9. The Medina's Hidden Fondouks
The Tunis medina contains dozens of former fondouqs — the caravanserais that served as hotels, warehouses, and trading centres for merchants visiting the city from across the Islamic world. Several have been converted to craft schools, artisan workshops, and community cultural centres that are freely accessible but completely invisible from the street. Finding them requires either a knowledgeable guide or the willingness to follow any open wooden door set into an unremarkable medina wall.
The Fondouk el-Attarine near the perfume souk still operates as a workshop complex for silversmiths, leatherworkers, and embroiderers. The courtyard — arcaded on two levels with the upper level used for residential workshops — is one of the finest surviving medieval commercial interiors in North Africa. The craftsmen working here produce for both the local wholesale market and direct tourist sales; prices at the workshop door are 30–40% below the souk retail price for the same goods.
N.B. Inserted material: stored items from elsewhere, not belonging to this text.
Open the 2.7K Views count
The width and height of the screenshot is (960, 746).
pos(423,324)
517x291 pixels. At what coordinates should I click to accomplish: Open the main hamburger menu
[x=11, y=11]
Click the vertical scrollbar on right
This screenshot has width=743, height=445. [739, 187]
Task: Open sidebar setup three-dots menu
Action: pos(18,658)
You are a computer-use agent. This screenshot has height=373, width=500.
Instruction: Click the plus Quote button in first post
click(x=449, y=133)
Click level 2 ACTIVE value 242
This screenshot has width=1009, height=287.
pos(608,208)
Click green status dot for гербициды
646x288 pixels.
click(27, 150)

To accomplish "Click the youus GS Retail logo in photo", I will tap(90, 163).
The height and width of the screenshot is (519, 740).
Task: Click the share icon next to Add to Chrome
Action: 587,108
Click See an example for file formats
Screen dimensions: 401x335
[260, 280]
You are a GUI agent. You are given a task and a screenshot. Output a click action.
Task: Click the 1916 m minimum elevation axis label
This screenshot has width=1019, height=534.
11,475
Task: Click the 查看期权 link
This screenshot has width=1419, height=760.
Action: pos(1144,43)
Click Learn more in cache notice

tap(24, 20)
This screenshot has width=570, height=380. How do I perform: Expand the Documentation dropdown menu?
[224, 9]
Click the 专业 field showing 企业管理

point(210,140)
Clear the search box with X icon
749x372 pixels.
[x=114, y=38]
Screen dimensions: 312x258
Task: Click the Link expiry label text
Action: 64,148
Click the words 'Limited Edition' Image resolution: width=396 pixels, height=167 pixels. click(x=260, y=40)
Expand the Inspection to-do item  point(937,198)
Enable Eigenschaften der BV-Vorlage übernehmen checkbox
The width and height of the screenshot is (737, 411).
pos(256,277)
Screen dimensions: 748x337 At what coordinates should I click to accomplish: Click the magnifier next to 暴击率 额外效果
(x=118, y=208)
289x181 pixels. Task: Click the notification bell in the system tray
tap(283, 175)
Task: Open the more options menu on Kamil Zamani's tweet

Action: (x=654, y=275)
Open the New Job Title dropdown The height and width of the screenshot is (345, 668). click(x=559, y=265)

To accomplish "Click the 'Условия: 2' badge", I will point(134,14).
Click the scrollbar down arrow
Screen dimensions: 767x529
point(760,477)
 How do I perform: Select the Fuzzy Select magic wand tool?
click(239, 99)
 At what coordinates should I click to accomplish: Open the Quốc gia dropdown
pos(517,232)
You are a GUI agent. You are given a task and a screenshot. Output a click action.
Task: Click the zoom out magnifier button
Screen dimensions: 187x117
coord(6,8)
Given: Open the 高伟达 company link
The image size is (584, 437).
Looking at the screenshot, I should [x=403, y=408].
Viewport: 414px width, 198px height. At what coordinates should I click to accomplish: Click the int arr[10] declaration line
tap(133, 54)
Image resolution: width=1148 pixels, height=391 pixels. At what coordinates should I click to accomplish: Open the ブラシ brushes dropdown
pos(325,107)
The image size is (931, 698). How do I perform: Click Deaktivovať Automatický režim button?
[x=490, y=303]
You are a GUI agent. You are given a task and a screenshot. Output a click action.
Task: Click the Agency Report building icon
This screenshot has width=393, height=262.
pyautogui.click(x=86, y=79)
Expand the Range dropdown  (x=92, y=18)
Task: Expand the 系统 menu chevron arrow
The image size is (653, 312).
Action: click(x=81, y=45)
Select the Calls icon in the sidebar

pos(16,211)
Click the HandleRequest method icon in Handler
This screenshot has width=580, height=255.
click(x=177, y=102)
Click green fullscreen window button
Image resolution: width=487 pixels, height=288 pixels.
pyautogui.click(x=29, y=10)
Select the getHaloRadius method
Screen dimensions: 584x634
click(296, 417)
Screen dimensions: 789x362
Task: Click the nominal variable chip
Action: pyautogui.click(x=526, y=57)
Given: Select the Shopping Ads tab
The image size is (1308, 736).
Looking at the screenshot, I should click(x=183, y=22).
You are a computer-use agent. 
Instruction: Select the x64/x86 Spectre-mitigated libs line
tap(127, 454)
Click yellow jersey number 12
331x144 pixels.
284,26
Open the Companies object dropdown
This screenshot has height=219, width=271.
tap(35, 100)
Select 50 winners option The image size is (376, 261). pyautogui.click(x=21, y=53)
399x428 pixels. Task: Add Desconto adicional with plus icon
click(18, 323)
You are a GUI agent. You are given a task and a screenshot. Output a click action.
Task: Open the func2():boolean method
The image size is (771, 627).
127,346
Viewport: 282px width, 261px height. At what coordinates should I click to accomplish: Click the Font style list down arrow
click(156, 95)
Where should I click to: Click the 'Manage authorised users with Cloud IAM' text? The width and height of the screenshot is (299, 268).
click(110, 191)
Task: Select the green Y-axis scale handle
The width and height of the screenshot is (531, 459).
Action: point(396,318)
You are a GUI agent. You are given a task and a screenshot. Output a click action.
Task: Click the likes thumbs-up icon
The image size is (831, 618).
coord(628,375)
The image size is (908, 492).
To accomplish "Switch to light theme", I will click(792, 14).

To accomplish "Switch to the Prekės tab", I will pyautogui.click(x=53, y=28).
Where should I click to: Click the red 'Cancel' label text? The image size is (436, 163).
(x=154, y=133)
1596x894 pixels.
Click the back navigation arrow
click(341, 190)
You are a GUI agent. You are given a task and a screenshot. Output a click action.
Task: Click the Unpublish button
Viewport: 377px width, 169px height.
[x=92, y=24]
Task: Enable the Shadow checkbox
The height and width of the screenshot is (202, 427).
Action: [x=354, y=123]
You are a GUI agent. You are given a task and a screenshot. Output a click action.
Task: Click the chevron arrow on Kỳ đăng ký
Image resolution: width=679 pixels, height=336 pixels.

The Fondouk de la Laine (wool fondouk) near Bab Souika still trades in wool — both raw fleece and finished Tunisian handwoven blankets (mergoum) from the Gafsa region. The mergoum are one of Tunisia's finest traditional textiles: flat-woven geometric carpets in natural wool colours with supplementary dyed geometric figures, produced by Berber women's cooperatives in the Gafsa highlands. A medium mergoum costs TND 80–150 ($26–50 USD) at the fondouk direct, versus TND 200–400 in the tourist shops of the main souks.
A guided fondouk tour can be arranged through the ASDEAR association at 10 Rue Sidi Ben Arous (adjacent to the Zitouna mosque) for TND 40–60 per person. The tour visits five fondouqs in 2 hours, providing the historical context of the medieval Tunis economy — the city's position as a trading junction between sub-Saharan gold routes and Mediterranean commerce — that transforms the fondouqs from interesting courtyards into comprehensible pieces of a global trade network.
10. El-Abidine Mosque and the Medina Rooftop Walk
For those willing to ask politely and tip generously, the rooftops of the Tunis medina provide one of North Africa's least-visited panoramic experiences. Several of the medina's riad hotels and a handful of the larger fondouqs have rooftop terraces accessible to non-guests in the late afternoon. The view — a sea of whitewashed domes, green-tiled minarets, the pale gold stone of the Zitouna mosque, and (on clear days) the Gulf of Tunis and Cap Bon peninsula in the distance — is extraordinary and almost entirely absent from tourist photography of Tunis.
The Riad Dar Said (on Rue Sidi Ben Arous) has the best non-guest rooftop access — ask at the reception desk and offer TND 10–15 for access during the afternoon hours. The terrace level at Café Mrabet (above the Zitouna souk) provides a lower but equally evocative view into the medina's commercial heart. Both can be visited in a single afternoon walk of about 90 minutes.
The medina rooftop perspective reveals the city's planning logic clearly: the great mosque at the centre, the specialised souks radiating from it in concentric rings (silk closest to the mosque, then gold, then spices, then meat, then vegetables — in decreasing order of social prestige), and the residential quarters filling the spaces between. This centripetal organisation — everything orbiting the mosque as its cultural and commercial anchor — is the defining spatial logic of the Islamic city and is nowhere more legible than from the Tunis medina rooftops.
The adjacent Kasbah Mosque and Palace complex — the governmental centre of the medieval Hafsid dynasty that made Tunis one of the wealthiest cities in the 14th-century Mediterranean world — is accessible for exterior views from Rue de la Kasbah. The minaret of the Kasbah mosque (1233 CE) is considered the finest Almohad minaret in North Africa and the model on which the Giralda in Seville (built by the same dynasty) was based — making it a direct ancestor of Seville's iconic tower and, by extension, of the bell tower of the New York Municipal Building.